Debber - Frequently Asked Questions
How do I use Debber results?
Try to avoid using only a "best estimate" such as the median. The estimates are subject to considerable uncertainty, which can be seen from the percentiles
shown when you click a parameter and from the spread in model results in ensemble analyses.
Instead, we recommend you use all information - best estimates and their uncertainty - ideally in combination with new data specific to your species.
For instance, you can use the provided information to set plausible ranges (e.g., the 2.5th - 97.5th percentile) for the primary DEB parameters during calibration to new data,
or use the probability distribution (multivariate normal; mean and covariance matrix downloadable underneath the table) as prior in a Bayesian analysis.

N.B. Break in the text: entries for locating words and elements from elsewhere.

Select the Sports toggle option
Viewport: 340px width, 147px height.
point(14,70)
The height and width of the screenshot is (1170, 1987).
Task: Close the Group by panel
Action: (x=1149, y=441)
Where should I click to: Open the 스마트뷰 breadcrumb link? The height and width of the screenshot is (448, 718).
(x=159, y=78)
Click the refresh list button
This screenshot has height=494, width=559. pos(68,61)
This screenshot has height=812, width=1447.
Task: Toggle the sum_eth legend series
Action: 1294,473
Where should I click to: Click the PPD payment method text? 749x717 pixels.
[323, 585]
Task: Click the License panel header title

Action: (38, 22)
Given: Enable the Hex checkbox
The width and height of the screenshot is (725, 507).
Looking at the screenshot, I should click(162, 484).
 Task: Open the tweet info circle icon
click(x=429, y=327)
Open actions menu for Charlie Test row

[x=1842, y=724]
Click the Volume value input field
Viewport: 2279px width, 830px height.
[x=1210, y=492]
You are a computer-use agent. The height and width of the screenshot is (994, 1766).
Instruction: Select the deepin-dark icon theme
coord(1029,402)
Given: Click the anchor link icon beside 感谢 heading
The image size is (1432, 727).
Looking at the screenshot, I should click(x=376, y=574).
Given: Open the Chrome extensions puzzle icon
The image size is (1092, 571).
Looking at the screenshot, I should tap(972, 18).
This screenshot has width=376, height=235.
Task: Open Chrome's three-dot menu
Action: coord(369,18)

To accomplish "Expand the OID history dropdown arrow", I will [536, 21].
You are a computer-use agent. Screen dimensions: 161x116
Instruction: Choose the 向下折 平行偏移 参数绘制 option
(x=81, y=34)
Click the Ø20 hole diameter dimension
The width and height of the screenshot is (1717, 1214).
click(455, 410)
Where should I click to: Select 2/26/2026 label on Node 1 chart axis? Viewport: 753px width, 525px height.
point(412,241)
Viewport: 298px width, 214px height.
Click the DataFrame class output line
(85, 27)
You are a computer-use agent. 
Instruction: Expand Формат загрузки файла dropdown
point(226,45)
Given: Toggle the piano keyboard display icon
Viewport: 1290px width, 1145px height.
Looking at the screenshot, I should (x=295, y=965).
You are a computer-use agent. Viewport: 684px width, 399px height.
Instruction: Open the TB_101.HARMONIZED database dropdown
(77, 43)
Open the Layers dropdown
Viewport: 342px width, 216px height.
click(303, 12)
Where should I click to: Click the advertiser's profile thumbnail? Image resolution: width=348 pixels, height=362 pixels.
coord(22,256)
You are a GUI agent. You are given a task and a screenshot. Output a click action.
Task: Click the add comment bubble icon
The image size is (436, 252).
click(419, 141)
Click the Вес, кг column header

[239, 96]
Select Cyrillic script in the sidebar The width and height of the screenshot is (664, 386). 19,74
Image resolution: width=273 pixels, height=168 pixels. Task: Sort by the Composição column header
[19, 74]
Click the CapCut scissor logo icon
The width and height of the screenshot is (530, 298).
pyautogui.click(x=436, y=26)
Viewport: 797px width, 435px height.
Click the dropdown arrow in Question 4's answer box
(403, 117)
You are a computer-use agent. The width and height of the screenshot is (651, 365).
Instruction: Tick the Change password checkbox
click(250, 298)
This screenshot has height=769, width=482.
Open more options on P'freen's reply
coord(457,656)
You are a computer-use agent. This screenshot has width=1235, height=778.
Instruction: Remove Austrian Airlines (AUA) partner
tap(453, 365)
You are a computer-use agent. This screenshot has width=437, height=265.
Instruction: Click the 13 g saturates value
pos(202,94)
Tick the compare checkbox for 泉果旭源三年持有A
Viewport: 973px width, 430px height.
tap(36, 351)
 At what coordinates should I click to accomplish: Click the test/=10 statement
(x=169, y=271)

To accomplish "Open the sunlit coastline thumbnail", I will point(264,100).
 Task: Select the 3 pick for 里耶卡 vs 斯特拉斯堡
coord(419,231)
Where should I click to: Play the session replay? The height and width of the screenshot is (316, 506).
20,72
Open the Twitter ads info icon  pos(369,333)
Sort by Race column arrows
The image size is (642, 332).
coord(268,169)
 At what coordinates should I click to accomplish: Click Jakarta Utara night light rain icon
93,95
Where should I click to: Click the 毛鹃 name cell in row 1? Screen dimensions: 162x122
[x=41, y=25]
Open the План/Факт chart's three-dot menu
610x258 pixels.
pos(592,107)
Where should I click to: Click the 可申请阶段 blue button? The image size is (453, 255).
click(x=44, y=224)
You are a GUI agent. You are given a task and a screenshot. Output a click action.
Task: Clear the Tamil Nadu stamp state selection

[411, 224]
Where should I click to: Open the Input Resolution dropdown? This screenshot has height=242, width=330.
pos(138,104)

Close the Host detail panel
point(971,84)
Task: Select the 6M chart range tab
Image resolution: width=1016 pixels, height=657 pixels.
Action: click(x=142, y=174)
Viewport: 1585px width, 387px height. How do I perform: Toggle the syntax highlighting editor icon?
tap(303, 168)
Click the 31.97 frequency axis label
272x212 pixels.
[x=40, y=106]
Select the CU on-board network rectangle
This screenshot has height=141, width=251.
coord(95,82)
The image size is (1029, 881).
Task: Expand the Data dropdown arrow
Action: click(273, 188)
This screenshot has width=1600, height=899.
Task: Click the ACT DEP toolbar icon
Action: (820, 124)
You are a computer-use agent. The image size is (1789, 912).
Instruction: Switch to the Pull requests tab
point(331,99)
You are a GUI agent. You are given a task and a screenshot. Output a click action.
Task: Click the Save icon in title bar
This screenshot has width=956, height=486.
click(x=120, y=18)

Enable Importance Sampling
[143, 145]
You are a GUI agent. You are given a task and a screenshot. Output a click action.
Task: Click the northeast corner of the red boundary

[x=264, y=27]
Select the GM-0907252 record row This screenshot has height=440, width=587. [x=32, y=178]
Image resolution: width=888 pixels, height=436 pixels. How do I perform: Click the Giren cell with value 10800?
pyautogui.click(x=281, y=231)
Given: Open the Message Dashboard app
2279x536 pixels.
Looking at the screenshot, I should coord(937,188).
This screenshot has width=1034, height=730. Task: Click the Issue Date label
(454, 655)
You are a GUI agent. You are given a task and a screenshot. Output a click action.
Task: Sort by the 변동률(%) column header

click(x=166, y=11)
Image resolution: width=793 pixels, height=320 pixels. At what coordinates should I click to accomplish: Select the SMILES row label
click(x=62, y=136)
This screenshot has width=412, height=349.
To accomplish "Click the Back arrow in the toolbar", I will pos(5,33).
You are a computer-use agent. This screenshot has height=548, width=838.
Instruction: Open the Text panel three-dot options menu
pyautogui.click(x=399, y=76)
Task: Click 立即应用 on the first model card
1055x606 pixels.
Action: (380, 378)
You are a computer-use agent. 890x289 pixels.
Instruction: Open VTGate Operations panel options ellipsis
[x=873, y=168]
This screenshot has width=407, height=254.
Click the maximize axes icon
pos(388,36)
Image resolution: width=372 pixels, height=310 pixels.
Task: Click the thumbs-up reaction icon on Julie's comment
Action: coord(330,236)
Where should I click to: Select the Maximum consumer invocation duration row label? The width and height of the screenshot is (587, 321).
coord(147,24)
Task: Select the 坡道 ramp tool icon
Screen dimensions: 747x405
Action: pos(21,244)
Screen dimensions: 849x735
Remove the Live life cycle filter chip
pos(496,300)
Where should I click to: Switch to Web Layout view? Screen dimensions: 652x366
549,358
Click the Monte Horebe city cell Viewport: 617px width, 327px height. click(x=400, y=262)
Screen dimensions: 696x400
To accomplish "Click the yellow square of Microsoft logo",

Such a Bayesian analysis is performed automatically if you prescribe the value of life history traits as part of your query.
If you do not have additional data
on your species, we suggest you use an ensemble of models, constructed by drawing from the parameter probability distribution.
Are Debber results reliable? (how are they quality-controlled?)
Debber performs two tasks: first, it estimates DEB primary parameters through phylogenetic analysis of the "Add-my-Pet" database.
Second, it analyzes DEB models to compute traits and simulate growth, reproduction and survival. Both stages are quality controlled.
We verify whether Debber's parameter estimates are reliable through cross-validation. This compares the predicted
distribution of primary parameters against true (Add my Pet) values. For instance, it verifies whether DEB parameters for a new species
indeed fall 95 out of every 100 times within Debber's 95% confidence interval.
We check the logic for trait prediction and model simulation ("pydeb") by comparing predicted traits against the trait values provided by "Add-my-Pet".
Are Debber results reproducible? (will they be the same when I rerun my query, even after several months?)
Debber's prior distribution of DEB parameters is a deterministic result and therefore fully reproducible.
This includes all results shown under "DEB parameters" if you do not provide additional information (life history statistics)
as part of your query. The other results - trait distributions, time series of growth, reproduction and survival - are produced using
stochastic ensemble methods (Monte Carlo sampling when you provide the taxon name only; Markov Chain Monte Carlo sampling when
you provide life history statistics as part of your query). These will differ slightly upon every query.
Additionally, the datasets upon which Debber is built (notably, snapshots of the Add-my-Pet collection) are regularly updated. This
will change Debber results, though as long as Add-my-Pet only adds new entries, changes can be expected to be small and lead to improved
results. As we value reproducibility, it is always possible to revert to a previous value of the Debber database to exacty reproduce
(the deterministic parts of) a past result. To make this possible, Debber provides a permalink
to your result at the top of the page; this link includes the specific version of the Debber database and can be used to reproduce your result even
after Debber updates.
What is the accuracy of Debber results?
As Debber performs tens to hundreds of thousands of simulations on the fly, it has to carefully balance computational cost and accuracy.
All numerical algorithms are currently configured to produce results with a maximum error of 1%. We believe this is sufficient for most biological applications.
Why do Debber estimates differ from the values for the same species in the Add-my-Pet collection?
When analyzing the DEB parameters across all taxa, we do not only expect phylogenetic varation (parameters of closely related species are similar,
those of distantly related species diverge), but also phenotypic variation: "observed" parameter values
can deviate from the mean of the species due to intraspecific variation, sampling error,
and parameter estimation uncertainty. Thus, AmP parameters are assumed uncertain (and this uncertainty is quantified).
As a result, Debber's best estimate for a species will not only reflect its AmP values, but also circumstancial information
- in particular, AmP values of closely related taxa.
Which typified models are supported?
Typified models use all parameters of the standard model, which retain their original interpretation, and add additional parameters to describe
specific phenomena (e.g., the onset of particular behaviour as a maturation or time threshold). Therefore, the estimates of the standard DEB parameters
provided here can be used for typified models too. If parameters specific to your typified model of choice are not estimated themselves,
you will need to fill these in on your own. Debber allows you to pick a typified model upfront. By default, it
will use the "abj" typified model, unless the selected taxon is a non-egg-laying mammal (that is, the taxon belongs to any order from
class Mammalia, except Monotremata). For non-egg-laying mammals, Debber will account for fetal development by using the "stf" typified model.